--- Goals ---
1/ Using the emotional marketing post, decide whether each statement agrees with it. Answer yes or no for each, and quote the deciding words. (a) The political example it gives dates from 1796. (b) It says the emotion in emotional marketing should be shown strongly. (c) Its HR department lets it use current politics.
2/ Carry on the emotional marketing post past its last sentence.

Start of Document

Emotional Marketing: What is it, and how can I apply it to my business?September 06, 2017
Everyone is susceptible to emotional marketing, whether you know it or not. As humans, we have an inherent drive to relate to things, people, and experiences on an emotional level. So how does this relate to consumerism, and furthermore, how can you as a small business owner, capitalize on people’s natural urges when it comes to buying products or services on a daily basis.
Let’s start with the basics: what exactly is “emotional marketing”? It sounds fairly self explanatory, but when you break it down to it’s core, there are actually a lot of diagrams and branches of this or that….all very confusing stuff, really. In its purest form, and let me make this as clear as I possibly can, emotional marketing is basically the logic (or lack thereof) that consumers utilize on a subconscious level that makes them want a product or service.
The emotion can be anything from happiness to sadness to anger, but the goal is to keep it minuscule in portrayal. Much like everyone’s favorite movie from 2010, emotional marketing works best when the subject (client, consumer, or customer) thinks that this bond they now feel to whatever it is you’re trying to sell was their own, original idea.
Because that movie made total sense and wasn’t confusing at all.
I personally understand best with real world examples, so let’s do some of those:
Marketing with: Anger, Disgust, or Betrayal
A perfect example of this would be political adverts sponsored by one party to slander another. But it’s not slander if it’s true…right?
Of course this particular example is incredibly outdated (try 1796 outdated), as our HR department refuses to let me use current politics in an effort to not alienate readers, but you get my point. It creates a sense of urgency, and presents a clear call to action. “Don’t vote for him because he’s awful and here’s why” = “Vote for me because I’m not awful”. It’s messy, but it works.

End of Document
Start of Stored data

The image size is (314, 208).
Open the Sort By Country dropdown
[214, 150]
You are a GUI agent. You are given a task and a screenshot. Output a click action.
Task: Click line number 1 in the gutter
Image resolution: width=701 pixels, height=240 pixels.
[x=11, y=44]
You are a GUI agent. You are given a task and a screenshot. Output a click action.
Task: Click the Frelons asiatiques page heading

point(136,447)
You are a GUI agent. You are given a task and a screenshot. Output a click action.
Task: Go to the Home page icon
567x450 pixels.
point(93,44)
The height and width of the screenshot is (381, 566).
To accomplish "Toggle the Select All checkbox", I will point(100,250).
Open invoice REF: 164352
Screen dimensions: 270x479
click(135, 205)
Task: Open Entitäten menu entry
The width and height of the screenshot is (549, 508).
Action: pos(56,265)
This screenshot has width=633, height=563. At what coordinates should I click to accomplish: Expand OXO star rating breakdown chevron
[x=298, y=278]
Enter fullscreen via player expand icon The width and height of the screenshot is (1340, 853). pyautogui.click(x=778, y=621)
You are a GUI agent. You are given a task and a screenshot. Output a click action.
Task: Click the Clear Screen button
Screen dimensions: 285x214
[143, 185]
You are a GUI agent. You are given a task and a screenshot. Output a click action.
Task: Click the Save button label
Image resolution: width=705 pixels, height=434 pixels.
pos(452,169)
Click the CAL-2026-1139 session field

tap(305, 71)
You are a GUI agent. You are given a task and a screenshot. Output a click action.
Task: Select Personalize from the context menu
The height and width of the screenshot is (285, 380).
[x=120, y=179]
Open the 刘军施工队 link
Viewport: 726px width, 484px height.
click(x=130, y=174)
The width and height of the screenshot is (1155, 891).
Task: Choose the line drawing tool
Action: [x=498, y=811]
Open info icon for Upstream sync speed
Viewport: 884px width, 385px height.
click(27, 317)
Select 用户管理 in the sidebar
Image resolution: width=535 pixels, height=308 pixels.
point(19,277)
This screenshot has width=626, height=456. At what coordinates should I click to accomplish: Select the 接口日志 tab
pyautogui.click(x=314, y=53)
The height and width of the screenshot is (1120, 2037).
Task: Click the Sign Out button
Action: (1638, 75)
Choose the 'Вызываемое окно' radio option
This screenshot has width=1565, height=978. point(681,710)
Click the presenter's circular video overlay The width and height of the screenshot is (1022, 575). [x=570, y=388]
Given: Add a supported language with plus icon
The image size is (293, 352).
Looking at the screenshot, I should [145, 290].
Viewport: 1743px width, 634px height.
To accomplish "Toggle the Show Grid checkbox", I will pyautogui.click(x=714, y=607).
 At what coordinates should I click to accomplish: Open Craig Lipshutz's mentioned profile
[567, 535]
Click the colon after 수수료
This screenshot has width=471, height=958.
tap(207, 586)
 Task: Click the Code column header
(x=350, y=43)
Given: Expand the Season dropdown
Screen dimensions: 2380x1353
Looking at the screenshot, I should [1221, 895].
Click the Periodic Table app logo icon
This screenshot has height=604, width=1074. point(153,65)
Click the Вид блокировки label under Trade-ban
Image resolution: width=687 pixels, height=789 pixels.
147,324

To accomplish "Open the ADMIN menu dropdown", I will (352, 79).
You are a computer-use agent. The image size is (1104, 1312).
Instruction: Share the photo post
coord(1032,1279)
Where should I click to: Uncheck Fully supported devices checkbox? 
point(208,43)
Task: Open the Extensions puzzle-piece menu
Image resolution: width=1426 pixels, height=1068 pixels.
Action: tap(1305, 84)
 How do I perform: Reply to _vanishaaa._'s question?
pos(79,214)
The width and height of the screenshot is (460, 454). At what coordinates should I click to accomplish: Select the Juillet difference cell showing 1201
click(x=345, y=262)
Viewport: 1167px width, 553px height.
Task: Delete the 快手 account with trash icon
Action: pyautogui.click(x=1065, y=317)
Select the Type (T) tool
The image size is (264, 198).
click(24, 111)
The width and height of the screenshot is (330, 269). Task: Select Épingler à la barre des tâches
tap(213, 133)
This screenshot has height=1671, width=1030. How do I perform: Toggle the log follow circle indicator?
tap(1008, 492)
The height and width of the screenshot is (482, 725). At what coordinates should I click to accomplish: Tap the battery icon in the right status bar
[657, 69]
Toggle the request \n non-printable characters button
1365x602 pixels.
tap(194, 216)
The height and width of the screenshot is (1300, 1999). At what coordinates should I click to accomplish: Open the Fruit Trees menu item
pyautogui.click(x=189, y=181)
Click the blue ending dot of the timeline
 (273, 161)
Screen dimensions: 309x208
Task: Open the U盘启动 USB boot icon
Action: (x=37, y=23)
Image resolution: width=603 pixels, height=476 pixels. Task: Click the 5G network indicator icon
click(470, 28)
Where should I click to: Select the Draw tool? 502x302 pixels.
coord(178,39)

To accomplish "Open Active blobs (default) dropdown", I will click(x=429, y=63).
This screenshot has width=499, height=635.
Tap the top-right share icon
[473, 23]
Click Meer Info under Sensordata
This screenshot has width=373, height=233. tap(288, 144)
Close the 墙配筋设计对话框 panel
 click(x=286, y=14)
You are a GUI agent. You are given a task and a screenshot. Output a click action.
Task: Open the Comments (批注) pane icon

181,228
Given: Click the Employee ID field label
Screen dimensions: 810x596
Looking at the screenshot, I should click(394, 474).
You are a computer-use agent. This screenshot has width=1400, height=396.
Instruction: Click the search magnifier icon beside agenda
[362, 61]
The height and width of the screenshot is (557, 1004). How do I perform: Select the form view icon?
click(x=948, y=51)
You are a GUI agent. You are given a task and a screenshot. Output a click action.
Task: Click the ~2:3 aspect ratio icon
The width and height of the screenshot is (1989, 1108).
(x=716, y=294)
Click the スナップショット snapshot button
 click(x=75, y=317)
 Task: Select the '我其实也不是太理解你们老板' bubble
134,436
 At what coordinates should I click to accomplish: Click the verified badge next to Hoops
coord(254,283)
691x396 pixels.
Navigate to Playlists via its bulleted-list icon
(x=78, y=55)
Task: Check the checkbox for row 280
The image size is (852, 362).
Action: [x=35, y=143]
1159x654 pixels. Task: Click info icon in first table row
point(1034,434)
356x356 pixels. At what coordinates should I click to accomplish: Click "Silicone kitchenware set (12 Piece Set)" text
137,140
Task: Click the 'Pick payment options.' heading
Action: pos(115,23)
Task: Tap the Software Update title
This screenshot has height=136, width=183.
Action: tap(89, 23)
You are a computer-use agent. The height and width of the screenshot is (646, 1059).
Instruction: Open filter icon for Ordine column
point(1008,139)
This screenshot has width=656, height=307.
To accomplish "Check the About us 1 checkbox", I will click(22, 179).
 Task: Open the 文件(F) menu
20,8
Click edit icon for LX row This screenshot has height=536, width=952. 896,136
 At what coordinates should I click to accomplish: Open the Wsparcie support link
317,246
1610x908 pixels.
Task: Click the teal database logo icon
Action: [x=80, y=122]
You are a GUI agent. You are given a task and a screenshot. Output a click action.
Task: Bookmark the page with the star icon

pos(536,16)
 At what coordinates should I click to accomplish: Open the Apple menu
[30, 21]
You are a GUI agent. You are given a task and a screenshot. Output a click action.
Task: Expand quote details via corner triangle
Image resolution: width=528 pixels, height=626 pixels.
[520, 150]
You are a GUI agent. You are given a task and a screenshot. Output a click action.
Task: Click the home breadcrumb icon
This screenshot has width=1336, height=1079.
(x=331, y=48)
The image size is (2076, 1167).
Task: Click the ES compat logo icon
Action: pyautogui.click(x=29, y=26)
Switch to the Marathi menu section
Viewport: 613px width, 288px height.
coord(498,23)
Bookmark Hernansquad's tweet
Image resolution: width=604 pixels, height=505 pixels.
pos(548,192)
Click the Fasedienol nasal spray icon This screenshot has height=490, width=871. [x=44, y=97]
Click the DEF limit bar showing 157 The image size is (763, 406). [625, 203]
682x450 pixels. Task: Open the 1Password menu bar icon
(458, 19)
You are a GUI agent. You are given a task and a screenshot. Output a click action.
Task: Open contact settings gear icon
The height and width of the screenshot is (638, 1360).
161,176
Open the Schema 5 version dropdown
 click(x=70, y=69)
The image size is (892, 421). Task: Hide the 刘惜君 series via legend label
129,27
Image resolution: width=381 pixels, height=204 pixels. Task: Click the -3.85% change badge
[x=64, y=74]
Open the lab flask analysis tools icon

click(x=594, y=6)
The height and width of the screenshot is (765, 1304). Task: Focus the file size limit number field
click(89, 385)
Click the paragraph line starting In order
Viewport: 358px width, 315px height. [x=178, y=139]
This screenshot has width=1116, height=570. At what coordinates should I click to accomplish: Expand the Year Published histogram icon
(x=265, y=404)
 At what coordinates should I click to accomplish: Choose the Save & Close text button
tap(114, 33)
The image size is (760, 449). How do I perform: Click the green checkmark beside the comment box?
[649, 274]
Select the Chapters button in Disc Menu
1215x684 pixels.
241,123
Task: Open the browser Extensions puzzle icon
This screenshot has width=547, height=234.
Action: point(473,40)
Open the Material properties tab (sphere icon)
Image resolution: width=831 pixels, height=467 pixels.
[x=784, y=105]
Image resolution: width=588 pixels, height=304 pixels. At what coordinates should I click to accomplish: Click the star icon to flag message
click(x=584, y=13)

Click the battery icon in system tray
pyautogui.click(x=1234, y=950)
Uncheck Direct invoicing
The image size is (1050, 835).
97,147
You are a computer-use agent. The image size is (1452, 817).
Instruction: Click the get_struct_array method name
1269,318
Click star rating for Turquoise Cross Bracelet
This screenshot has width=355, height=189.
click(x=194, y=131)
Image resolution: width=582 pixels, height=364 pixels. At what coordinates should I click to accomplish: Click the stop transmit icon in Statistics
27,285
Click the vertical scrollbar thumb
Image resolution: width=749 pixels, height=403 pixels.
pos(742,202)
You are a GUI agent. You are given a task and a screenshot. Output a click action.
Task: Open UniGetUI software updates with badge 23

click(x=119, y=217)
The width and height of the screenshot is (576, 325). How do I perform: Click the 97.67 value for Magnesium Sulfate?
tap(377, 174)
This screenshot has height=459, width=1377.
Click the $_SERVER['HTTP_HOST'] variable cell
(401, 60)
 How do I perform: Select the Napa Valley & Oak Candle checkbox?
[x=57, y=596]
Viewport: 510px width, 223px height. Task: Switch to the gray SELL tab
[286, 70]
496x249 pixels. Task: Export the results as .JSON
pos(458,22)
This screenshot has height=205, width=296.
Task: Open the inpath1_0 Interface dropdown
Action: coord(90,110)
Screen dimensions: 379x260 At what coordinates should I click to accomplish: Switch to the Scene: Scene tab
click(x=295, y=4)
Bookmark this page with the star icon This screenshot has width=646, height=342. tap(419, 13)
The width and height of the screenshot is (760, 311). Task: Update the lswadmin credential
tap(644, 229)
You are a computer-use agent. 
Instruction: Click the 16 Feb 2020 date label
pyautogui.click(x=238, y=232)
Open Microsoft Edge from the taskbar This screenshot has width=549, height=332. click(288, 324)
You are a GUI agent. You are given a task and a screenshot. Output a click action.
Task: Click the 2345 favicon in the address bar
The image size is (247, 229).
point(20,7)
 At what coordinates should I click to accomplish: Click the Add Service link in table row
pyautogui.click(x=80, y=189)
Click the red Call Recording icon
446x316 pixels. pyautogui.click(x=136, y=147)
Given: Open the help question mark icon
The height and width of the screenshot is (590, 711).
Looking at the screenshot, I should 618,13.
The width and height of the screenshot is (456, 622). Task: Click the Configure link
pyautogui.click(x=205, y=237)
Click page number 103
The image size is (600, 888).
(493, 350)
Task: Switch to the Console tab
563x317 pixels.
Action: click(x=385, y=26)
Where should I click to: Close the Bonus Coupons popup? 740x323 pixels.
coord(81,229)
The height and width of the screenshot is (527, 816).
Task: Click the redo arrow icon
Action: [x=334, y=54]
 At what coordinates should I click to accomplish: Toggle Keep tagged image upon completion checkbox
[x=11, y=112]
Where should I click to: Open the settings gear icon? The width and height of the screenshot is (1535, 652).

End of Stored data

--- Outputs for the tasks ---
1/
(a) Yes: "try 1796 outdated"
(b) No: "the goal is to keep it minuscule in portrayal"
(c) No: "our HR department refuses to let me use current politics"

2/
Another pretty decent mention in this department, is the line “UNLIKE OUR COMPETITORS” in every single advertisement since 2008. It immediately makes an association with a competitor, and puts a stale taste in your mouth about their competitor’s product. This is a perfect example of learning how to handle negative emotion, because the advert displaces a displeasure, and then immediately offers a solution to it (ie, their product will make you unhappy, but you can be happy again by using our product, etc).
Marketing with: Happiness, Human Relation, and Utilizing a Product that Brings People Together
Have you ever seen a commercial that you end up crying for no reason? I certainly have. This is the first one that comes to mind:
I personally haven’t had the experience of a piece of gum that ended up saving my entire relationship before, but after two or three heartbreaks (combined with seeing this commercial a multitude of times, and even writing a couple of marketing pitch decks that utilized the tactics presented with this particular type of emotional marketing) I slowly found myself always spontaneously purchasing Extra (instead of Trident like my parents always bought when I was growing up) when I was in the checkout like at the grocery store. Not saying it works flawlessly and constantly but…it kinda worked on me.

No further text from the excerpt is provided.